INSTRUCTIONS TO FOLLOW: Print the line that has "At what coordinates should I click to accomplish: Expand" in it, then every remaining line of the data, exactly and without anything extra.

Saved entries:
#####
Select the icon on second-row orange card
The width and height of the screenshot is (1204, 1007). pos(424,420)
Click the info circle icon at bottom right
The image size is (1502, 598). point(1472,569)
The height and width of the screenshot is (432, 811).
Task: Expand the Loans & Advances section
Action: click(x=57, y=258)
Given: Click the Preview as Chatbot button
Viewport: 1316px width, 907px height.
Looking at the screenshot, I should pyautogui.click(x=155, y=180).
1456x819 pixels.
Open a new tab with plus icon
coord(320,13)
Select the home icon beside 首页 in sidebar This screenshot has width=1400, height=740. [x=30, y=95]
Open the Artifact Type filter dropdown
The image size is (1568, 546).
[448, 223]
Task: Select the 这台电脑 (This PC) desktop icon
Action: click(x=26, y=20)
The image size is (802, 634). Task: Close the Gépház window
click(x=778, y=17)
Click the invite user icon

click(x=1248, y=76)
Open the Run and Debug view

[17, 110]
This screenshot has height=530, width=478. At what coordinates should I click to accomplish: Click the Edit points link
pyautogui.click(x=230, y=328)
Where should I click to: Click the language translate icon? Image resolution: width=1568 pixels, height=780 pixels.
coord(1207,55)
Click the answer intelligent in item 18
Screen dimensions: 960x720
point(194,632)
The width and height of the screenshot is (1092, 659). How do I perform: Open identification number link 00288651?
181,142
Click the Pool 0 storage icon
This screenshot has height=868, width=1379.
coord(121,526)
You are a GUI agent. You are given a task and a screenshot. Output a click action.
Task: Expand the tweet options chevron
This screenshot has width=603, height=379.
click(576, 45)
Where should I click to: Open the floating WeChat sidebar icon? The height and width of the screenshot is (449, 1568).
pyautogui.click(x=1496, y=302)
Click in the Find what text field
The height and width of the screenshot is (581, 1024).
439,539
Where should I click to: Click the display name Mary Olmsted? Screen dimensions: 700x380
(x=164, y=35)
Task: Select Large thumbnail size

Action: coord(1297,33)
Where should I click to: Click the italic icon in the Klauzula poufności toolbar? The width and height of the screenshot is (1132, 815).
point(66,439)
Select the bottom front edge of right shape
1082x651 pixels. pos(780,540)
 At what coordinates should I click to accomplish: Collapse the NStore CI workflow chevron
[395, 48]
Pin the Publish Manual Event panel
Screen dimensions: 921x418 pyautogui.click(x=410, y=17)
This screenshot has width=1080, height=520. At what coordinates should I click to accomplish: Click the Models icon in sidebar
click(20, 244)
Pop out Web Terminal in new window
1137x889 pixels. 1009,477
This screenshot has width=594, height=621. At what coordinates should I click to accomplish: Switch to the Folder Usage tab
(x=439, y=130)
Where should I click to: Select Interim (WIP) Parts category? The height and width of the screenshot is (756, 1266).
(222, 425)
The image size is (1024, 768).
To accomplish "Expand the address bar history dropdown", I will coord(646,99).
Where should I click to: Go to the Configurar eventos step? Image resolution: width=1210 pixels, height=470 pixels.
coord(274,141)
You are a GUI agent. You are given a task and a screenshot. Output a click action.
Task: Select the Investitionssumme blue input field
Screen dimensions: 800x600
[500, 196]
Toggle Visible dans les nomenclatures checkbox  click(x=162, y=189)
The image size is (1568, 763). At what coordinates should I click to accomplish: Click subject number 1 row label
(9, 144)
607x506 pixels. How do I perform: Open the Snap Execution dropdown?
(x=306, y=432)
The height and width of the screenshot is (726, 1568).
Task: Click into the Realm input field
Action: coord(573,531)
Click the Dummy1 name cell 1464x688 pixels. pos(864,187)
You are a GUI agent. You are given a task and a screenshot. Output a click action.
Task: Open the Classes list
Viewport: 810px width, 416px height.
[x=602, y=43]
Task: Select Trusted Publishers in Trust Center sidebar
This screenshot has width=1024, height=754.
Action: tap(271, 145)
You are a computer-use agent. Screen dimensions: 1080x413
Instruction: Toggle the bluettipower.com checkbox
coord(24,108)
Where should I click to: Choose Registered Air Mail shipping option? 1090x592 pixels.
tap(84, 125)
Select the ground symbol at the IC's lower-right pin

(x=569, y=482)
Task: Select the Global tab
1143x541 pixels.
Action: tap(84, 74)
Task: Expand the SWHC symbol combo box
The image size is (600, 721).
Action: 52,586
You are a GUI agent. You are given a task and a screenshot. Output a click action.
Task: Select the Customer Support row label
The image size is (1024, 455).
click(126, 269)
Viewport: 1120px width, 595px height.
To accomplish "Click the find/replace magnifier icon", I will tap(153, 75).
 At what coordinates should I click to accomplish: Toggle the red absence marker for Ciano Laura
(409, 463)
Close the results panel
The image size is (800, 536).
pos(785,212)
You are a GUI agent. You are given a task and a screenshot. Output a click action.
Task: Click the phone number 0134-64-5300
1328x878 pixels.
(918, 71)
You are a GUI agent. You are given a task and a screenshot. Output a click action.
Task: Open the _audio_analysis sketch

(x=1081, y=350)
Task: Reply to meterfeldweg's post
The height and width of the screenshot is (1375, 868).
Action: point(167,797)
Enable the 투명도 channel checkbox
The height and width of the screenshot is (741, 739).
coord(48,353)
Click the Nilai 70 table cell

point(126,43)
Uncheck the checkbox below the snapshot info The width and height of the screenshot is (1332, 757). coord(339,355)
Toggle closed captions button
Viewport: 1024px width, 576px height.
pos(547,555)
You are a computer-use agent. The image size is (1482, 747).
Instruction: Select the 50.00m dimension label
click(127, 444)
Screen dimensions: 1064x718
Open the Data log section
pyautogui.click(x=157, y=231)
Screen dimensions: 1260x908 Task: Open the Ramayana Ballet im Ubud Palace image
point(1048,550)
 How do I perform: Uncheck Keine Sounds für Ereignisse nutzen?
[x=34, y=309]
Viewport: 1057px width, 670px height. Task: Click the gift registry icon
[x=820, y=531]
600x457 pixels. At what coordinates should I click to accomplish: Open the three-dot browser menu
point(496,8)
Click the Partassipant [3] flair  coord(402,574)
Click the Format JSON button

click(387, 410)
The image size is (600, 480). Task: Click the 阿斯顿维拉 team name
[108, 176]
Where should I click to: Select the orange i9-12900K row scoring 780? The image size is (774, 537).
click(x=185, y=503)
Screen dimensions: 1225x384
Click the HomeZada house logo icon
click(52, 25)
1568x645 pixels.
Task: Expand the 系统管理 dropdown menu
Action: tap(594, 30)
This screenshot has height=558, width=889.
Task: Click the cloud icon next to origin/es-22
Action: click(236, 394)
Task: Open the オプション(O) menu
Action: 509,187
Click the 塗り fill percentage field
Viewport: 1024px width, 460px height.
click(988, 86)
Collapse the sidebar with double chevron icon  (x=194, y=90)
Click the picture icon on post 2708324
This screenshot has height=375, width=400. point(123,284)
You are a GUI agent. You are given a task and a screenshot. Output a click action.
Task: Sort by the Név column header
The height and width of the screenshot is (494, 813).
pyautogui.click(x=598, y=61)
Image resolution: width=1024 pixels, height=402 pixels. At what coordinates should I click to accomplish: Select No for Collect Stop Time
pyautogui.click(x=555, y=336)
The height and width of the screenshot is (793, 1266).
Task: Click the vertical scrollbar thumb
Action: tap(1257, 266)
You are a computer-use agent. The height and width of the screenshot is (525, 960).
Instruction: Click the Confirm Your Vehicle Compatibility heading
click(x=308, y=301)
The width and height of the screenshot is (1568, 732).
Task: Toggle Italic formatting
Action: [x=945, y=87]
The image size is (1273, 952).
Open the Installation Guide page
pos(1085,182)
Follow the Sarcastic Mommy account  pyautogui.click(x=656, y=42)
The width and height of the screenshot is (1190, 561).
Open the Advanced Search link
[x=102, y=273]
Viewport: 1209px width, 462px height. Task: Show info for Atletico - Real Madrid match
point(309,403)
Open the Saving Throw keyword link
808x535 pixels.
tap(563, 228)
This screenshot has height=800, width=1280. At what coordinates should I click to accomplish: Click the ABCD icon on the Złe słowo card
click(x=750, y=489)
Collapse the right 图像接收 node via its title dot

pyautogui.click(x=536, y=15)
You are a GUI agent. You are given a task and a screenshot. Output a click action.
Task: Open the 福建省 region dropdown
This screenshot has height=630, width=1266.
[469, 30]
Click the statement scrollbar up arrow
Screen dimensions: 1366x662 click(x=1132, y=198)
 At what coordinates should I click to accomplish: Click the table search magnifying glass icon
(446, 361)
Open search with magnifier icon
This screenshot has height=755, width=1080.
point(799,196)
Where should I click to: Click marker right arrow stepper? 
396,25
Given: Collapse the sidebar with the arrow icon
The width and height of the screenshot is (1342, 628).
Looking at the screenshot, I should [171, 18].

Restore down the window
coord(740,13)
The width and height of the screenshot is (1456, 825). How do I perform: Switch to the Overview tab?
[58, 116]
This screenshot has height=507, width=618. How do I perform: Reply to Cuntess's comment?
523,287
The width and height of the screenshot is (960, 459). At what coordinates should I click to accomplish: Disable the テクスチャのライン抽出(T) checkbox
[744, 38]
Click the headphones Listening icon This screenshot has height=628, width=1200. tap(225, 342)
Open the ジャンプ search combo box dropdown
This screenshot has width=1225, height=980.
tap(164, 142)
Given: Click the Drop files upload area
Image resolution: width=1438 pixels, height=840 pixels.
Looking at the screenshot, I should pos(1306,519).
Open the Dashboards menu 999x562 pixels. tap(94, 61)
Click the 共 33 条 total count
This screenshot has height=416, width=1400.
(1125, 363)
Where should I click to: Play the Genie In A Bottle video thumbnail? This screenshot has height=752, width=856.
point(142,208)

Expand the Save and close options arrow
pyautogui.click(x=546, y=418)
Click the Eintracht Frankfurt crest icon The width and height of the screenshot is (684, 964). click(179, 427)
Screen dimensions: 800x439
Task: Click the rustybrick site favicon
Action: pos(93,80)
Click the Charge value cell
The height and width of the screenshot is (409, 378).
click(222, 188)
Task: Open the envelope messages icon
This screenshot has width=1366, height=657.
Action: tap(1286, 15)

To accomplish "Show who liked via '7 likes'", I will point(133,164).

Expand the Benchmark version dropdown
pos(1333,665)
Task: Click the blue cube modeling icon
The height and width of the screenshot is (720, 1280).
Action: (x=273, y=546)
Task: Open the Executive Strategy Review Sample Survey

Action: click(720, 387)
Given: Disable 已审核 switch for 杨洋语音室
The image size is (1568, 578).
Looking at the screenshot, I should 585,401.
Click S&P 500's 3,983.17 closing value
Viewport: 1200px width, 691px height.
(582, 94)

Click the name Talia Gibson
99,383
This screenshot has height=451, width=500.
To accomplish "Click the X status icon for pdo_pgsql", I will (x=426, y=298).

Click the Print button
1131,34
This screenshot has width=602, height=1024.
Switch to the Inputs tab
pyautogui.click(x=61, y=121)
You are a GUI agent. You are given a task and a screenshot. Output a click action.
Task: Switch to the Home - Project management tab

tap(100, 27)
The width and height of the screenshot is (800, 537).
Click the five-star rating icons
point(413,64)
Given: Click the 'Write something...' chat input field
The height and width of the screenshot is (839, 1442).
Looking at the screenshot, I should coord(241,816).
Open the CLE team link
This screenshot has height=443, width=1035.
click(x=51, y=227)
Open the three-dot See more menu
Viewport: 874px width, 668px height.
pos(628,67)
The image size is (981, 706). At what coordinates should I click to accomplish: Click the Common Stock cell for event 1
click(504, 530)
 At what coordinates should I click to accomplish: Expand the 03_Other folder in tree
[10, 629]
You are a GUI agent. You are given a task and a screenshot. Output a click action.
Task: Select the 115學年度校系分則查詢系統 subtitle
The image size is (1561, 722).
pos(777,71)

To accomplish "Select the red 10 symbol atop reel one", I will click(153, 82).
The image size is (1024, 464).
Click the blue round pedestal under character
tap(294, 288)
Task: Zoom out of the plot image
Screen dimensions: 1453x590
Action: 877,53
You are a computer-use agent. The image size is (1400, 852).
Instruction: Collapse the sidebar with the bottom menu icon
#####
SOLUTION FOR THIS PROBLEM:
 At what coordinates should I click to accomplish: Expand the 03_Other folder in tree
[10, 629]
You are a GUI agent. You are given a task and a screenshot. Output a click action.
Task: Select the 115學年度校系分則查詢系統 subtitle
The image size is (1561, 722).
pos(777,71)

To accomplish "Select the red 10 symbol atop reel one", I will click(153, 82).
The image size is (1024, 464).
Click the blue round pedestal under character
tap(294, 288)
Task: Zoom out of the plot image
Screen dimensions: 1453x590
Action: 877,53
You are a computer-use agent. The image size is (1400, 852).
Instruction: Collapse the sidebar with the bottom menu icon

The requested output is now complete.